(What you will do)
Rewrite the records starting at the line containing "How do I perform: Click the Sample+OEM+ODM" and stopping after the line containing "Open Formato condicional", requests included, and shift each coordinate in the answers up by 49. Leave every other number unchanged.

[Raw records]
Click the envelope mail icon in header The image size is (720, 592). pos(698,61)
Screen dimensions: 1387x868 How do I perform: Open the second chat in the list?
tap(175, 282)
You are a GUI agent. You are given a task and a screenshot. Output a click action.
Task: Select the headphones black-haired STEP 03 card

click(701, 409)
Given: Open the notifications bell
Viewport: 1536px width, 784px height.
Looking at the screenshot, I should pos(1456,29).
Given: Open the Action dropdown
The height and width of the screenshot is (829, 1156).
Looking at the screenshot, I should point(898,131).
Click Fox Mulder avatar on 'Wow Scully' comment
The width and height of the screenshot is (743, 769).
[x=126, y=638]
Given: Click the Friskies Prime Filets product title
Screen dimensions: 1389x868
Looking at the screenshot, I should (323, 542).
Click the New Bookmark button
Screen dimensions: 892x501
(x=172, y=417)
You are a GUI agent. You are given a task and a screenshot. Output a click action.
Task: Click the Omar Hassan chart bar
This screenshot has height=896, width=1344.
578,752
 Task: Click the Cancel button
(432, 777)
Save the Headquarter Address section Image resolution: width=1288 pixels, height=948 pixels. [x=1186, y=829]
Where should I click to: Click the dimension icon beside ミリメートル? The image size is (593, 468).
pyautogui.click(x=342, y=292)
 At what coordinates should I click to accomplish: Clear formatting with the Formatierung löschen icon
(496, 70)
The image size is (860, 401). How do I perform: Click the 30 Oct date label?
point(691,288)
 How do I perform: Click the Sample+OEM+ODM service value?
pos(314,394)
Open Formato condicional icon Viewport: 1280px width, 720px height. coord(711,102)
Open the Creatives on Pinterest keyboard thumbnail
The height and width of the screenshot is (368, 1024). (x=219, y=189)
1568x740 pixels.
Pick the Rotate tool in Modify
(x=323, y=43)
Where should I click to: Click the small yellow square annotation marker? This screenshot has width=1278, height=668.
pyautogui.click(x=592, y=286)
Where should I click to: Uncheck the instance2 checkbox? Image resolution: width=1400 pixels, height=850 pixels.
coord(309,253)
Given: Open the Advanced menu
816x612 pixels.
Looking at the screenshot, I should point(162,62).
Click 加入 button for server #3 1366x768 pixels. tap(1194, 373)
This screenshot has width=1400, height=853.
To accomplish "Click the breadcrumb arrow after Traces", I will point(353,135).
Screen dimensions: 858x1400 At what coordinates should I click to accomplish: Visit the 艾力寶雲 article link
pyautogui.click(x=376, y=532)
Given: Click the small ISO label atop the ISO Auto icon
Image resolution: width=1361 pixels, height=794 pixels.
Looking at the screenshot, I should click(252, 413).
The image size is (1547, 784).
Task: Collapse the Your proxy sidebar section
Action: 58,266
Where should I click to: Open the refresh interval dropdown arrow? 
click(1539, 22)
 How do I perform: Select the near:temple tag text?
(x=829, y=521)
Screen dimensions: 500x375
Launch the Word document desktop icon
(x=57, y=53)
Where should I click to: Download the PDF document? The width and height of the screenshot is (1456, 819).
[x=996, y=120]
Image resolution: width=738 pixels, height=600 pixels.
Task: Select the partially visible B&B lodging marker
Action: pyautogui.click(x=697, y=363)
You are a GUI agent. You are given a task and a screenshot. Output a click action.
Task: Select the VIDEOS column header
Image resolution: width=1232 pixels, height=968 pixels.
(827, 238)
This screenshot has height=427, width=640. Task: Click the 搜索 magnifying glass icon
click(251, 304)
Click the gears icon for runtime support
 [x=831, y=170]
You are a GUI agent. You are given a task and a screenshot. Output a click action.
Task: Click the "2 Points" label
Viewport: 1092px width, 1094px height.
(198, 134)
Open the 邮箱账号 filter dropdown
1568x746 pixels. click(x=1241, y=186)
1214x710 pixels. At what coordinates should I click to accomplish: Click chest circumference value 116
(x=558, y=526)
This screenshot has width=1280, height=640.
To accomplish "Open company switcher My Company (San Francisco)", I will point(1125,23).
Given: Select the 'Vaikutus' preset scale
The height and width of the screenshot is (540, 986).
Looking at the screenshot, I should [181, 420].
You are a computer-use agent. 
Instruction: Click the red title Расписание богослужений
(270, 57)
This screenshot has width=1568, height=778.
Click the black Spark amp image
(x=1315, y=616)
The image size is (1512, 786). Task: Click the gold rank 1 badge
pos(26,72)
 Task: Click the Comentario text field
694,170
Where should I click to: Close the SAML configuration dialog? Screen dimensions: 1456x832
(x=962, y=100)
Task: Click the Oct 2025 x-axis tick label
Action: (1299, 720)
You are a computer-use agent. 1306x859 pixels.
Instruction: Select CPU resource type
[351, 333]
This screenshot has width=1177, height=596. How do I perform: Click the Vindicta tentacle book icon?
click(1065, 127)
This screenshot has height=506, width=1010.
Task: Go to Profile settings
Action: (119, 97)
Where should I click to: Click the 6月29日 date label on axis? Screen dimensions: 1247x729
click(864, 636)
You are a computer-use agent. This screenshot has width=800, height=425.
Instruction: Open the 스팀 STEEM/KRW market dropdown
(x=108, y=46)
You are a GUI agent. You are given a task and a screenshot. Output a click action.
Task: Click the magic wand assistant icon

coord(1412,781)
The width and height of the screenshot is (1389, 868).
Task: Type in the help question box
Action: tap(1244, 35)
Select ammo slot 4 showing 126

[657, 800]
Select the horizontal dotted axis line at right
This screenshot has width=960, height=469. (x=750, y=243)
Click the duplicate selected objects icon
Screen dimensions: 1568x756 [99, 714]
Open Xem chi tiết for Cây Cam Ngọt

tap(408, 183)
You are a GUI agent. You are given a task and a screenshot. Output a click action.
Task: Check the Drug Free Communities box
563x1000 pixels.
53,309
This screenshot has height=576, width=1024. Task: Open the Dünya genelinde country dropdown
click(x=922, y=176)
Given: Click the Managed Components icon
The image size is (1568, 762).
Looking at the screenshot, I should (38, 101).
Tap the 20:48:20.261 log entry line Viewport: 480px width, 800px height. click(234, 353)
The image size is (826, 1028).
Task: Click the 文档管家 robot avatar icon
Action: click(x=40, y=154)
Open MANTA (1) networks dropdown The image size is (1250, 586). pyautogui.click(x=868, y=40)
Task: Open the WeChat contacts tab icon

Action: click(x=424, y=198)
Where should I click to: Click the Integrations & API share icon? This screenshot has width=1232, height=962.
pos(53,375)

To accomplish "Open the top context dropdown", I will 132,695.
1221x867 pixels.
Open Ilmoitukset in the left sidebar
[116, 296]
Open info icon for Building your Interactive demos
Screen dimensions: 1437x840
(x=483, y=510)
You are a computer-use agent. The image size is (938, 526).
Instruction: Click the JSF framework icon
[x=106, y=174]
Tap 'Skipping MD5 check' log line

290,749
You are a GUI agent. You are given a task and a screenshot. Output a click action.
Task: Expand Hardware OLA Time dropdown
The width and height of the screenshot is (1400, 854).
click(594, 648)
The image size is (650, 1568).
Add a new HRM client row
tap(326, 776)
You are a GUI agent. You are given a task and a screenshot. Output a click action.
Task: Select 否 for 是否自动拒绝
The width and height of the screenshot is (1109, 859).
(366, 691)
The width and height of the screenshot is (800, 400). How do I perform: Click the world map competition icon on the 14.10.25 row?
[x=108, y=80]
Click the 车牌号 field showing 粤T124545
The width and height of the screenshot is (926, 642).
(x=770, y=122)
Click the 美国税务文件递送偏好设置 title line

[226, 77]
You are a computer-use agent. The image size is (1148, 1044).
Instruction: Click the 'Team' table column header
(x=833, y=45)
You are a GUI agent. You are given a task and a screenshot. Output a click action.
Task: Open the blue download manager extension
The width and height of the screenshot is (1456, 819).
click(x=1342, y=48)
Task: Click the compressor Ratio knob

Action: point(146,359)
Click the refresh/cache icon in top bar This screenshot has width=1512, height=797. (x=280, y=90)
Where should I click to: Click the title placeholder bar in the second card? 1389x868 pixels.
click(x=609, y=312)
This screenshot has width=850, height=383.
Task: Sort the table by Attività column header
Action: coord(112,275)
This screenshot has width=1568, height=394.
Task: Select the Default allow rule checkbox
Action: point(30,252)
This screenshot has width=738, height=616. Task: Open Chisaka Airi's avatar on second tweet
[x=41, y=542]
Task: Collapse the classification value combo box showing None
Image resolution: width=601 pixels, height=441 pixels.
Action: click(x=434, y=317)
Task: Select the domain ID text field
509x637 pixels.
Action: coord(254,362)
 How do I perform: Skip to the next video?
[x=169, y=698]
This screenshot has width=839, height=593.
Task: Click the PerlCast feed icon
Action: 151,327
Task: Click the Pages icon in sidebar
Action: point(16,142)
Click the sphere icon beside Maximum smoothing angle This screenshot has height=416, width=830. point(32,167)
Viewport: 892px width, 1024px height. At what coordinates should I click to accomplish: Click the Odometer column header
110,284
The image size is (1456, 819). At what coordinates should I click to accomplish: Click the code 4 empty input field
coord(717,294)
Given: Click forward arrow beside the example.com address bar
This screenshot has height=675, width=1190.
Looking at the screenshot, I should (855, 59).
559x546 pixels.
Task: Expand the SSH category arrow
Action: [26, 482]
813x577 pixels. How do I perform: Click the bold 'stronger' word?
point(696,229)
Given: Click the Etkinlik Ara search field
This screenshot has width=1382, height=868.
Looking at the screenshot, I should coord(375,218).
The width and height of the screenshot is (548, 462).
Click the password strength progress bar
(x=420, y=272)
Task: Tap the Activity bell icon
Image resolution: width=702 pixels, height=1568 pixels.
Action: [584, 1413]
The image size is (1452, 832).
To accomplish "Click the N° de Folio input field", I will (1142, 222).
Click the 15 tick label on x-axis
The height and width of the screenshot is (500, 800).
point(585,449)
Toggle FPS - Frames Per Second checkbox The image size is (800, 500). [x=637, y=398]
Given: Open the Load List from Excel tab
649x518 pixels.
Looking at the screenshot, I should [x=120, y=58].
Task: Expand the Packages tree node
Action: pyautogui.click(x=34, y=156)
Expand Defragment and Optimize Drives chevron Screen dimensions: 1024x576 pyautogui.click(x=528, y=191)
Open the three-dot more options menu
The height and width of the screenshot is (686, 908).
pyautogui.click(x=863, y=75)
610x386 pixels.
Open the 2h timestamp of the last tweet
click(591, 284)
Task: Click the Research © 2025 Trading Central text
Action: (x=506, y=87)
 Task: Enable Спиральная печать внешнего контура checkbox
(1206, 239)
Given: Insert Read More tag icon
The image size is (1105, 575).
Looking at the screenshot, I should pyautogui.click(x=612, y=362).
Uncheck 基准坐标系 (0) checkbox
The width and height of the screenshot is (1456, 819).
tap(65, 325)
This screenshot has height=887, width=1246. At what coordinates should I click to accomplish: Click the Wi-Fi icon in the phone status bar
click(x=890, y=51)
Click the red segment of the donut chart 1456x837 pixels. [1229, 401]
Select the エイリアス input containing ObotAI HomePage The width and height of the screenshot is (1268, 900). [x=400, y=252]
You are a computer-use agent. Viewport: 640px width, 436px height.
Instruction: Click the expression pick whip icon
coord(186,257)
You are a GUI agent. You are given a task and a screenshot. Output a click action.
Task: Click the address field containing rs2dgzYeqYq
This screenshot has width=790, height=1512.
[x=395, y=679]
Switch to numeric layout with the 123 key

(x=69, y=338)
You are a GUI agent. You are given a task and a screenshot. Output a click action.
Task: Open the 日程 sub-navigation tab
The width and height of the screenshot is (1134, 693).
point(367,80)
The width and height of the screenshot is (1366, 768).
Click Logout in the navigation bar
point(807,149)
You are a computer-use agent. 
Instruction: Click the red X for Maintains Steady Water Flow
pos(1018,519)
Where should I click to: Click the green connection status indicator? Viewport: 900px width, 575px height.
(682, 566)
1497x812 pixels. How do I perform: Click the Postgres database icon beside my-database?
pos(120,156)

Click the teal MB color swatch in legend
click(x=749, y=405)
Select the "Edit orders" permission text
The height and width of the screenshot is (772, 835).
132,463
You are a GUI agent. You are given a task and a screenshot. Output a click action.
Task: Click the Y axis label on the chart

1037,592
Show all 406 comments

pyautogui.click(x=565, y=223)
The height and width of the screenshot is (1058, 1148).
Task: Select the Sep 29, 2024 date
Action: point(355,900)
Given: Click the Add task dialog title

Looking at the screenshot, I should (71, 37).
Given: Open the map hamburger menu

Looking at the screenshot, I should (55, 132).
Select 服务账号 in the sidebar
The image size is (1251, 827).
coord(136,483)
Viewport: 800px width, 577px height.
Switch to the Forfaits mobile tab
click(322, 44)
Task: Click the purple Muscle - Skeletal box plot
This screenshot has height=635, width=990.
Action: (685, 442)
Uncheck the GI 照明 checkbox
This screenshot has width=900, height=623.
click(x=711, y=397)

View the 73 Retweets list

(Task answer)
 How do I perform: Click the Sample+OEM+ODM service value?
pos(363,443)
Open Formato condicional icon Viewport: 1280px width, 720px height. coord(760,151)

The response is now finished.